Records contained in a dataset
━━━

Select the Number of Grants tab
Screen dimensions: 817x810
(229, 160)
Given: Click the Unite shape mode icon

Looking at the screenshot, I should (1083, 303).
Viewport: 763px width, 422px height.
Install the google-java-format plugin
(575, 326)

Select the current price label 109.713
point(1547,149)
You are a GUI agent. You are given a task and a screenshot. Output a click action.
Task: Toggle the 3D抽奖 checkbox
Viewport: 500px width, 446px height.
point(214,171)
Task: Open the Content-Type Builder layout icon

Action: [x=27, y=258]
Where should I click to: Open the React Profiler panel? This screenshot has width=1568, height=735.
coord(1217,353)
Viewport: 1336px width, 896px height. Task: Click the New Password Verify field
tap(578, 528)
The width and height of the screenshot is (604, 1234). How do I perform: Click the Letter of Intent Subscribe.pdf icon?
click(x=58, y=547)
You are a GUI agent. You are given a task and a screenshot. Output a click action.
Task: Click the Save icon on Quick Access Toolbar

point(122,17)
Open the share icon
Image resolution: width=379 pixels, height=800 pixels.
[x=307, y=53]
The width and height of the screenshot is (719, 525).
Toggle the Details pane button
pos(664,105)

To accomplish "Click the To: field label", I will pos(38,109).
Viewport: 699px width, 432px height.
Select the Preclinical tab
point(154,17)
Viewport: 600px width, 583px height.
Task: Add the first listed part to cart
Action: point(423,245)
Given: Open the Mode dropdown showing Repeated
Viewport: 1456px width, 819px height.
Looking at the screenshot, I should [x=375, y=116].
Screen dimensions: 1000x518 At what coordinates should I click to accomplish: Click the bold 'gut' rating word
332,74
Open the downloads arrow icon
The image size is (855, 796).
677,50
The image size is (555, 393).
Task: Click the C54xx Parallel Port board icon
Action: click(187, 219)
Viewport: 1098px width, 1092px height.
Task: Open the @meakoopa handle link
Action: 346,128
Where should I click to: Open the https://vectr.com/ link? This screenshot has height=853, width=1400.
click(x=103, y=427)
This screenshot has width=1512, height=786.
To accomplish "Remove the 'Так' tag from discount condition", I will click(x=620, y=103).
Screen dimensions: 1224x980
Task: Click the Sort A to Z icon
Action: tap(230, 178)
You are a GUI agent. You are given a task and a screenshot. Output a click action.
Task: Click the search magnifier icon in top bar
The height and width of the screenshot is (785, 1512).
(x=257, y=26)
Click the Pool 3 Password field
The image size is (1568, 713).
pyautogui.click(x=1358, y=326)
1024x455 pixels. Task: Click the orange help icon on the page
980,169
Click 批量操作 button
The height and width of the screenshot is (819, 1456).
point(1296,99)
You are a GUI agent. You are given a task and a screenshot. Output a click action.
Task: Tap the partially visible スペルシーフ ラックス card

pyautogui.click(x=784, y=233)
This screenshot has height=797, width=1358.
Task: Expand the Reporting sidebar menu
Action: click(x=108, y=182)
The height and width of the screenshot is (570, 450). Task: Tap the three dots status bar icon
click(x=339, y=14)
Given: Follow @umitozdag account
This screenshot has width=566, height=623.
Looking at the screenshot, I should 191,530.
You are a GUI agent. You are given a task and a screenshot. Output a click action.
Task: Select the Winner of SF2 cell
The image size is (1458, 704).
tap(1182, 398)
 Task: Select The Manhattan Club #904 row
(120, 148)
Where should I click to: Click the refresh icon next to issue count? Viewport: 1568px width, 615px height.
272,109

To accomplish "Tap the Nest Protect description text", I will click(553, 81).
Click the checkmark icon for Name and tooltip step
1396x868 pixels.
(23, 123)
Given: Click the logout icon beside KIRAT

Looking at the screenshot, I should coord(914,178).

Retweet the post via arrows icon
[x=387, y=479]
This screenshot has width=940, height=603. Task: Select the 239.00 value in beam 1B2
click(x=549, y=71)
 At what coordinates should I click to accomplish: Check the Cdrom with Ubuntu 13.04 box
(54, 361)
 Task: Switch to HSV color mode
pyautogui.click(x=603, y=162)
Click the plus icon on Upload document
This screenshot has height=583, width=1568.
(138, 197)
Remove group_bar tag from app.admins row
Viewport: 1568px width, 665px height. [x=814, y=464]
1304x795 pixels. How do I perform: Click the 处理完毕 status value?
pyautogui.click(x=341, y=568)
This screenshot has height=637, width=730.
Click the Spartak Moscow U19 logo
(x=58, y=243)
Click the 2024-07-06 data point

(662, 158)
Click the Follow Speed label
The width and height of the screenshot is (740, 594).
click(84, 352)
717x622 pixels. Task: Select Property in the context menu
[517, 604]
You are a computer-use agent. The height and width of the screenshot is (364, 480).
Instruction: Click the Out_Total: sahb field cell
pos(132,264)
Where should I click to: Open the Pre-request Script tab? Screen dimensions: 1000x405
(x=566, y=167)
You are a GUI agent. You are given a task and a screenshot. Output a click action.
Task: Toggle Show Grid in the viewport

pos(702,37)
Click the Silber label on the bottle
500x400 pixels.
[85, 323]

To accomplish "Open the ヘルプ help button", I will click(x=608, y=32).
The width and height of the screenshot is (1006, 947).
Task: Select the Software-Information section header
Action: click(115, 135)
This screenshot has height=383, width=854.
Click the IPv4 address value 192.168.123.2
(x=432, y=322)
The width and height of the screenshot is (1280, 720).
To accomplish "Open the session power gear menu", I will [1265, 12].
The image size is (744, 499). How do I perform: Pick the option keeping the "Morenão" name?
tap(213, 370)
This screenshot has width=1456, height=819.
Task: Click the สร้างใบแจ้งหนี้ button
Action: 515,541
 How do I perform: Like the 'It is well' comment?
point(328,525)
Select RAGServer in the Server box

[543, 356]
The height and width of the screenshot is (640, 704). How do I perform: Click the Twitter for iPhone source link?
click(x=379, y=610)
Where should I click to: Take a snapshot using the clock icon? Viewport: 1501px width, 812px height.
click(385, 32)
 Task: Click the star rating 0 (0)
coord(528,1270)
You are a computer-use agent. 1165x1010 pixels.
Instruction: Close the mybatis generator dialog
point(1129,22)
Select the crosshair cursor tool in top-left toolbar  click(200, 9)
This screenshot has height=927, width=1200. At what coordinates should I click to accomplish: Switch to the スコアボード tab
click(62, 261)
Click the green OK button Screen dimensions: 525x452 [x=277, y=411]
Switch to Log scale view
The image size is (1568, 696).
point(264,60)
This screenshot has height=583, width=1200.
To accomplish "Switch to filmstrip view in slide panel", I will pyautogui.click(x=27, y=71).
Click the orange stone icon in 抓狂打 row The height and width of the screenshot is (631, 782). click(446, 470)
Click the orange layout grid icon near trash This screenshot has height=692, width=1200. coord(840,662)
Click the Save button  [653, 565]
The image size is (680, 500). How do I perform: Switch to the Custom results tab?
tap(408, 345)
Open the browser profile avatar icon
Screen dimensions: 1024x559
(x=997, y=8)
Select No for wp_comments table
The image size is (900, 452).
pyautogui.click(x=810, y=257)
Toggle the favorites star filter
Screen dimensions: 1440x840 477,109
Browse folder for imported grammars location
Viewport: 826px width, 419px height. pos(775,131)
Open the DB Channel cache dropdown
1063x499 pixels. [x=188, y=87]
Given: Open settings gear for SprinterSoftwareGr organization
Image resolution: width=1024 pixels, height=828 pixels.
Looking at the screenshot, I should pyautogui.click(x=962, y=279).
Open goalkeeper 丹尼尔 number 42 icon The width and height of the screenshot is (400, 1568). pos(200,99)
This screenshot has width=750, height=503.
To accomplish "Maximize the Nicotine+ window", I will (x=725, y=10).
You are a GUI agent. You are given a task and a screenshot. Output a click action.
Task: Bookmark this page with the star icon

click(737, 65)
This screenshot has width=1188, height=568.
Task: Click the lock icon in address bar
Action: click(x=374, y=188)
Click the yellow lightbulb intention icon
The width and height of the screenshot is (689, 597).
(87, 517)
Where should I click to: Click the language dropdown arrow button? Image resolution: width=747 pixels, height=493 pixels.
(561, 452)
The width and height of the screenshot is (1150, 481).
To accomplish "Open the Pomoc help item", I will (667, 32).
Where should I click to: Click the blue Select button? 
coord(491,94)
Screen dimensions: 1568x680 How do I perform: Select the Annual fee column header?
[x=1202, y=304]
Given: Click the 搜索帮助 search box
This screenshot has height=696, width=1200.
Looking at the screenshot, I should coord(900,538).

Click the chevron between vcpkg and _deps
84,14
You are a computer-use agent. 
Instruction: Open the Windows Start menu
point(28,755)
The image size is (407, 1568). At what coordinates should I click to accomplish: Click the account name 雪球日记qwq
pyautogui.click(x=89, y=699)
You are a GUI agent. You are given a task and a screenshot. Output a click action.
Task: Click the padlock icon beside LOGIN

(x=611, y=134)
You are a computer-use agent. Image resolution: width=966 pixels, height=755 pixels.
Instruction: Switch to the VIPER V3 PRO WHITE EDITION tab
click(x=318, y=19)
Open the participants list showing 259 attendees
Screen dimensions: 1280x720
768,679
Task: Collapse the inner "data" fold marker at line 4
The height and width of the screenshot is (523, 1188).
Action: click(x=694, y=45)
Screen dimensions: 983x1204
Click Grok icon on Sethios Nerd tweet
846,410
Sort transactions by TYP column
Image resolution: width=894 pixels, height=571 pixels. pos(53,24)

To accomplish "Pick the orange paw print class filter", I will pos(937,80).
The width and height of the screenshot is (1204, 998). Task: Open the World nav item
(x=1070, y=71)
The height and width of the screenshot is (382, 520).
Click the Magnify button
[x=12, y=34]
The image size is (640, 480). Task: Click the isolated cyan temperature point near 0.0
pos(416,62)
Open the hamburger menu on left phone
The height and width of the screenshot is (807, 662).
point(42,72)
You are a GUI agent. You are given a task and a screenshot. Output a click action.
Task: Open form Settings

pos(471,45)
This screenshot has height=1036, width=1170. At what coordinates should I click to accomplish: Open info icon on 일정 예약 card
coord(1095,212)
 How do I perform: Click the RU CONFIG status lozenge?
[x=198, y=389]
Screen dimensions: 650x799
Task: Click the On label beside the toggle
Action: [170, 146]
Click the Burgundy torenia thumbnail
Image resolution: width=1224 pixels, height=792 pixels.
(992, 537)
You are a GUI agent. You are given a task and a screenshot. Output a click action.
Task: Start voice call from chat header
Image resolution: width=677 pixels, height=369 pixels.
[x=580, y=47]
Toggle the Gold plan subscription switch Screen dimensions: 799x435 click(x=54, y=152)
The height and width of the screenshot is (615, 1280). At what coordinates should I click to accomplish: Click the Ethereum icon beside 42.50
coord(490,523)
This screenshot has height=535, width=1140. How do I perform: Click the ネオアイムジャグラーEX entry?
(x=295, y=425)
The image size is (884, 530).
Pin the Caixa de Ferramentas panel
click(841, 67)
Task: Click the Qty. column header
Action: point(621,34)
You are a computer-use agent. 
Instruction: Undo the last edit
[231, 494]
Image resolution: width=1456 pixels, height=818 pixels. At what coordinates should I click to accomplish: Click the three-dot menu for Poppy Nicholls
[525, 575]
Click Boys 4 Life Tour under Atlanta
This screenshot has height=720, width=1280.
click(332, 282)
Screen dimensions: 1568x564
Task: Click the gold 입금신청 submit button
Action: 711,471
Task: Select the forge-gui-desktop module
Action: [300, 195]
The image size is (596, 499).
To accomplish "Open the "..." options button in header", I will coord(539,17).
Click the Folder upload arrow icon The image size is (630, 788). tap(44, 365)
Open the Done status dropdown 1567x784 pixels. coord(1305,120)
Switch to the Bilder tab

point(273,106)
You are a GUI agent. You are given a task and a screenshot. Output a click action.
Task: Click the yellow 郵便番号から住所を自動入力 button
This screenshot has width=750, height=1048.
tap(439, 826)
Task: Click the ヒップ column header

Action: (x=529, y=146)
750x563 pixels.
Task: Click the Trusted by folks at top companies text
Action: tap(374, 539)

━━━

» What is expected
The answer is the lines above between the line holding "The image size is (1458, 704)." and the line holding "You are a computer-use agent. The", inclusive, each written out exactly, and no others.

» Output of the task
The image size is (1458, 704).
tap(1182, 398)
 Task: Select The Manhattan Club #904 row
(120, 148)
Where should I click to: Click the refresh icon next to issue count? Viewport: 1568px width, 615px height.
272,109

To accomplish "Tap the Nest Protect description text", I will click(553, 81).
Click the checkmark icon for Name and tooltip step
1396x868 pixels.
(23, 123)
Given: Click the logout icon beside KIRAT

Looking at the screenshot, I should coord(914,178).

Retweet the post via arrows icon
[x=387, y=479]
This screenshot has width=940, height=603. Task: Select the 239.00 value in beam 1B2
click(x=549, y=71)
 At what coordinates should I click to accomplish: Check the Cdrom with Ubuntu 13.04 box
(54, 361)
 Task: Switch to HSV color mode
pyautogui.click(x=603, y=162)
Click the plus icon on Upload document
This screenshot has height=583, width=1568.
(138, 197)
Remove group_bar tag from app.admins row
Viewport: 1568px width, 665px height. [x=814, y=464]
1304x795 pixels. How do I perform: Click the 处理完毕 status value?
pyautogui.click(x=341, y=568)
This screenshot has height=637, width=730.
Click the Spartak Moscow U19 logo
(x=58, y=243)
Click the 2024-07-06 data point

(662, 158)
Click the Follow Speed label
The width and height of the screenshot is (740, 594).
click(84, 352)
717x622 pixels. Task: Select Property in the context menu
[517, 604]
You are a computer-use agent. The height and width of the screenshot is (364, 480).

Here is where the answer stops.